- _Task instructions_
Pick out each line in these entries that contains the string "three".

━━━━━━━━━━━━━━━━━━━━━━━━━━━━━━

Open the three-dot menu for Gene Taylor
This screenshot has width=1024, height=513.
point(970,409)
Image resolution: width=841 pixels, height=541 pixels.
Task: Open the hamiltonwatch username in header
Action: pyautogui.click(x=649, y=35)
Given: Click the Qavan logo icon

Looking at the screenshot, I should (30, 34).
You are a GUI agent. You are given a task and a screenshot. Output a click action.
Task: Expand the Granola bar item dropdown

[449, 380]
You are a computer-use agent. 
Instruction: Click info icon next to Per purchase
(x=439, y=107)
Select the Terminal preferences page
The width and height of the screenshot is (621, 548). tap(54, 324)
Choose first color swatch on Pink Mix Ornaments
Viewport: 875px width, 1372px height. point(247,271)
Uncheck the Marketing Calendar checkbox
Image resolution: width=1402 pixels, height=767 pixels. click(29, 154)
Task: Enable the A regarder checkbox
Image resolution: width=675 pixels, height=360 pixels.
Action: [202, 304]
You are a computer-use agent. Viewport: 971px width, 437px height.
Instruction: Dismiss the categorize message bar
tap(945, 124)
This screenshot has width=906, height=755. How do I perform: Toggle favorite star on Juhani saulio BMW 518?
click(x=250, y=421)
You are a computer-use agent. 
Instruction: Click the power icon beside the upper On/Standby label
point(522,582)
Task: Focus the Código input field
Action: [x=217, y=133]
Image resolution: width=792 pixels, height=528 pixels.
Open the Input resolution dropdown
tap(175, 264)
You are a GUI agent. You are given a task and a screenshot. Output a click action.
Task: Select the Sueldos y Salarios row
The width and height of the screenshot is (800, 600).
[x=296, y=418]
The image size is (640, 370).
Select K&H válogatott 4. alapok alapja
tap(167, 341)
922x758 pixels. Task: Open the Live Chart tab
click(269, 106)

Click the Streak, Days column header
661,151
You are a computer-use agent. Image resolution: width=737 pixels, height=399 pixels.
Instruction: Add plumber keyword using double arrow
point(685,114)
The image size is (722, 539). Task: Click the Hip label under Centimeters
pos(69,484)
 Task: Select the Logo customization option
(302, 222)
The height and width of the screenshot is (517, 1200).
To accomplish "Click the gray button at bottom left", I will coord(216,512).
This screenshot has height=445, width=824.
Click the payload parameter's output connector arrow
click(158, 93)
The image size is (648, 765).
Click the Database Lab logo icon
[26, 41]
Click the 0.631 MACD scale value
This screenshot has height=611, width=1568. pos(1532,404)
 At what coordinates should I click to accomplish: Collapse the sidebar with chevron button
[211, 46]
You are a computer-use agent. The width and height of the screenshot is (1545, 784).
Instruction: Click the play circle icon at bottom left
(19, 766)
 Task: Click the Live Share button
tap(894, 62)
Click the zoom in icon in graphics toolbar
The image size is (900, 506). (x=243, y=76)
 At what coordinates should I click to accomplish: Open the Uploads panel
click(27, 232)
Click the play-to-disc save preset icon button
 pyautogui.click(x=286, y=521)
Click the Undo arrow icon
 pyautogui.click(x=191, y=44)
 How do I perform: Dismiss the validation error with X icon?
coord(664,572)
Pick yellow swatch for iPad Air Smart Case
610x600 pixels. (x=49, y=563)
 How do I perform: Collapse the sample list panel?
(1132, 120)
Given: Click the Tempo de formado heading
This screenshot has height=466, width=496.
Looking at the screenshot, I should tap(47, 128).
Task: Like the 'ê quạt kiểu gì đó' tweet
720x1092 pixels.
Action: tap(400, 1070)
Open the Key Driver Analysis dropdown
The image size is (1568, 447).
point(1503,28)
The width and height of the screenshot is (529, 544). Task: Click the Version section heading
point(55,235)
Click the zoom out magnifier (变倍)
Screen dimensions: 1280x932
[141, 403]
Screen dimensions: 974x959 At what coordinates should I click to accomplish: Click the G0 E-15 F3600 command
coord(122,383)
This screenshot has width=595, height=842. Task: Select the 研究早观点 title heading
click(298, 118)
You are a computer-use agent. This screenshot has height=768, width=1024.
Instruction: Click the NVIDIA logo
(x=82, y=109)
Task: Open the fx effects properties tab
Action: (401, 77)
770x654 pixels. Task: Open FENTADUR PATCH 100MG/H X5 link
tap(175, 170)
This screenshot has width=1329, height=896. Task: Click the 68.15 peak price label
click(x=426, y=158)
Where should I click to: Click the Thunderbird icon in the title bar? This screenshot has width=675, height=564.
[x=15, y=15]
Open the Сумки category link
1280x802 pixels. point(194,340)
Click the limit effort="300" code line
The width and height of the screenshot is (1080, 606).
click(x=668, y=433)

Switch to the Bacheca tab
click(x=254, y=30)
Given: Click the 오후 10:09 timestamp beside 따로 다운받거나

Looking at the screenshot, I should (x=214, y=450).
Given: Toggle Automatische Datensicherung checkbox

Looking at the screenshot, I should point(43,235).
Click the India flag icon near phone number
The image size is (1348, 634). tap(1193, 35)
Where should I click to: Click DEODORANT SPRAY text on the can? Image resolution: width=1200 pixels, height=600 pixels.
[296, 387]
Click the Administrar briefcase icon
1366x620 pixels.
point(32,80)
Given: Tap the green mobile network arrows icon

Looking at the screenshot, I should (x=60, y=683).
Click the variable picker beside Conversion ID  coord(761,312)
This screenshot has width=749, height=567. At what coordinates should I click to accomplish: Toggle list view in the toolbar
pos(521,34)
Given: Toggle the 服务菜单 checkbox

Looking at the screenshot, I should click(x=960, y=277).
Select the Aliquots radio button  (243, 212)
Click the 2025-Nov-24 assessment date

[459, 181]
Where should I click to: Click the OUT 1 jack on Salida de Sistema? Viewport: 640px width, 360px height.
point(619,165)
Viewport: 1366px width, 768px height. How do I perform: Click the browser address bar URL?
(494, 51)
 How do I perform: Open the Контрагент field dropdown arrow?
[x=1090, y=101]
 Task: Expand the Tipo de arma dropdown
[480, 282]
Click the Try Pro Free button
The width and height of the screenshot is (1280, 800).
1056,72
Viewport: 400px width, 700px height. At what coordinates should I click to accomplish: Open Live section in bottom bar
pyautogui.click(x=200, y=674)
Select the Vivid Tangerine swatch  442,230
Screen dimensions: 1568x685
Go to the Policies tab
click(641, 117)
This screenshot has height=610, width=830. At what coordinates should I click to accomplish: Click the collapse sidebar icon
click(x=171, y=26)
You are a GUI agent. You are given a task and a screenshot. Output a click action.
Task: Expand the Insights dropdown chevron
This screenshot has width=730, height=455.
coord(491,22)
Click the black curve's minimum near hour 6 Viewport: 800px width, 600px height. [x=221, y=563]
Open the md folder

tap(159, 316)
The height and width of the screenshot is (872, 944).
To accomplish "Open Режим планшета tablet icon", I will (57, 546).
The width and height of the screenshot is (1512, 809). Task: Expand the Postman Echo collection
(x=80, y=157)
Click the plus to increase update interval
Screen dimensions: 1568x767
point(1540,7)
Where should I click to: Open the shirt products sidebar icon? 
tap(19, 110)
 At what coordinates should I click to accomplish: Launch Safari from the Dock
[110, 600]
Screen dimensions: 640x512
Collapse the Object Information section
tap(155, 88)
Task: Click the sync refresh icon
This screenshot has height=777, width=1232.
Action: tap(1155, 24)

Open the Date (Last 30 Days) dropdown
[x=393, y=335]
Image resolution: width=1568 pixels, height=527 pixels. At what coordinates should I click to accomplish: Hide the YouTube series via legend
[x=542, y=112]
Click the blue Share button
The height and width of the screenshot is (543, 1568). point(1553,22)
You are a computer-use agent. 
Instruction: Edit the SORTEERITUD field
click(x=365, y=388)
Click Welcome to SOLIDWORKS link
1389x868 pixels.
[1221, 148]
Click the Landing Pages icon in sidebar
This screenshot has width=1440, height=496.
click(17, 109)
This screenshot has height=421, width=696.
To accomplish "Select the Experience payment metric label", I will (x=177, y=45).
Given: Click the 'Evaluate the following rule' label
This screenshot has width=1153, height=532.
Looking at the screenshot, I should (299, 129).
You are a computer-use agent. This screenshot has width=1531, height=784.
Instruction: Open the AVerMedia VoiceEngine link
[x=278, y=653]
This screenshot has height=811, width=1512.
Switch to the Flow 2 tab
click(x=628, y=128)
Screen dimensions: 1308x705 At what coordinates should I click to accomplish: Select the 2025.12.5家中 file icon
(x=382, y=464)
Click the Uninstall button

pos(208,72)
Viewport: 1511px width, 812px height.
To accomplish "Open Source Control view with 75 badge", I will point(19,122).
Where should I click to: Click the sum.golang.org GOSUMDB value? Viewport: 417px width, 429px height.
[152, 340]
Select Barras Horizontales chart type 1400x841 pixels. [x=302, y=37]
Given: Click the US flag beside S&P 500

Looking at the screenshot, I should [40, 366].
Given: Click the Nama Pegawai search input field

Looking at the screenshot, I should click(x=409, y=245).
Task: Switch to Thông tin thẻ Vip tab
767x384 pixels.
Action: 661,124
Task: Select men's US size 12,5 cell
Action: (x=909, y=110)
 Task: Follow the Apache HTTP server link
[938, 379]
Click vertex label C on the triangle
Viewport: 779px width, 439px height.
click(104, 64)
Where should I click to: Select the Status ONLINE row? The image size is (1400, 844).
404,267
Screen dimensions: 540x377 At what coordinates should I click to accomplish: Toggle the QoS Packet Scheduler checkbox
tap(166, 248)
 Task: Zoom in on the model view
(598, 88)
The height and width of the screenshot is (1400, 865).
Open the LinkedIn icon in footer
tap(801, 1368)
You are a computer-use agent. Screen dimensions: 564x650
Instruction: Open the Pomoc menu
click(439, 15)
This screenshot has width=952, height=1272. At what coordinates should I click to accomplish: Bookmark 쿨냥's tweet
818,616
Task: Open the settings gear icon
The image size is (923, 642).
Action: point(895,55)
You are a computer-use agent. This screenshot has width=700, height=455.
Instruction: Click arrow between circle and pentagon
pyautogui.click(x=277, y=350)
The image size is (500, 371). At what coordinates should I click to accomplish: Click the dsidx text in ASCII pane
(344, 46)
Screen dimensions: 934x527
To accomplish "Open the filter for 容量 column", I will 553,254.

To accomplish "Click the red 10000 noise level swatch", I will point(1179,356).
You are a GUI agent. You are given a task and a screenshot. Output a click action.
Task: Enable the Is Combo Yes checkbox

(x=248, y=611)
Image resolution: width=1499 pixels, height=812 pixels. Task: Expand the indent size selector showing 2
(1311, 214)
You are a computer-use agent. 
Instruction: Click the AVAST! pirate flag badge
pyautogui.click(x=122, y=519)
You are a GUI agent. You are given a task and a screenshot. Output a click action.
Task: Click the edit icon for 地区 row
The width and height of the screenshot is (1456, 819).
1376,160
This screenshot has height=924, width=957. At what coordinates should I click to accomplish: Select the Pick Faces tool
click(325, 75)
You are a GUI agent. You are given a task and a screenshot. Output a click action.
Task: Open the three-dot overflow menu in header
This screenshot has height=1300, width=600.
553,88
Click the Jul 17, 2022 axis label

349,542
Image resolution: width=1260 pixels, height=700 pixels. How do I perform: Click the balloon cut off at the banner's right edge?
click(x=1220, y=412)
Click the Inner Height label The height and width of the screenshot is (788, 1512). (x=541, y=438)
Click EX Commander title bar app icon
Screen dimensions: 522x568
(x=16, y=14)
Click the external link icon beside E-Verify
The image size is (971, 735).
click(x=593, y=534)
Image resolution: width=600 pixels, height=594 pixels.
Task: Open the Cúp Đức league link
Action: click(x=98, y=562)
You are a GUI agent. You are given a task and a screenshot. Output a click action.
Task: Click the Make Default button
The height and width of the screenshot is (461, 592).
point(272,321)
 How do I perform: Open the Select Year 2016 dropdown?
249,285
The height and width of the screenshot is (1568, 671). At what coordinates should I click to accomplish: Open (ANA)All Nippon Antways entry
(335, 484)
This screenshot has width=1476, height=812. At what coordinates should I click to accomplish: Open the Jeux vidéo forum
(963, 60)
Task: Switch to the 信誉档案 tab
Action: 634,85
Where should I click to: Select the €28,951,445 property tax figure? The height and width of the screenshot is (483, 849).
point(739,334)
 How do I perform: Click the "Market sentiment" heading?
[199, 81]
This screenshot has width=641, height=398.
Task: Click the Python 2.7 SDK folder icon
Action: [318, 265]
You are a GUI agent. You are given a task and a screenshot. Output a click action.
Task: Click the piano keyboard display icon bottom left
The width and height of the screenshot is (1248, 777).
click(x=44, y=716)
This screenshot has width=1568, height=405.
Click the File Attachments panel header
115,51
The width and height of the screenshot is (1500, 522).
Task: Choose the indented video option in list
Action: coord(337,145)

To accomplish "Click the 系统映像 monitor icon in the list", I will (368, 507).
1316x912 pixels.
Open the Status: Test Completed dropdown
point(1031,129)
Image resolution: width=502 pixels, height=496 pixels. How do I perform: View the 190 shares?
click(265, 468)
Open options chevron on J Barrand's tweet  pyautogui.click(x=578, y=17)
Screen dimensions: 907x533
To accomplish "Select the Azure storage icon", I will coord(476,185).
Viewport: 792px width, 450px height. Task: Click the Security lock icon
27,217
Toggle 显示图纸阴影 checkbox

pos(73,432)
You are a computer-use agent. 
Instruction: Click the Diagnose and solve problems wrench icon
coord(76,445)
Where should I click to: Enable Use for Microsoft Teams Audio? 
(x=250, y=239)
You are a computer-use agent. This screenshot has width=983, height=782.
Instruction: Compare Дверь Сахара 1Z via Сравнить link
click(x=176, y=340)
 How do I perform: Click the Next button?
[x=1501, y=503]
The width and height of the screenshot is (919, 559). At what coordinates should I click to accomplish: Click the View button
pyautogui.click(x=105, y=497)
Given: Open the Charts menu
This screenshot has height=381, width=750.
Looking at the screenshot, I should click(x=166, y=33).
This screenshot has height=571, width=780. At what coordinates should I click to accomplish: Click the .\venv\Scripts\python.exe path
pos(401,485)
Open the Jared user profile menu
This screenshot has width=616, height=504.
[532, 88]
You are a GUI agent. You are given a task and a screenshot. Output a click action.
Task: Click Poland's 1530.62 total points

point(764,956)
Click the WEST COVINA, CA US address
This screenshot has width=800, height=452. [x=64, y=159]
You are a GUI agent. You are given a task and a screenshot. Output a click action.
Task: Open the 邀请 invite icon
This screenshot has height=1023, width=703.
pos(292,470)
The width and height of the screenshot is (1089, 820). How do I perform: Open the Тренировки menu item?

━━━━━━━━━━━━━━━━━━━━━━━━━━━━━━

- _Output below_
Open the three-dot menu for Gene Taylor
Task: Open the three-dot overflow menu in header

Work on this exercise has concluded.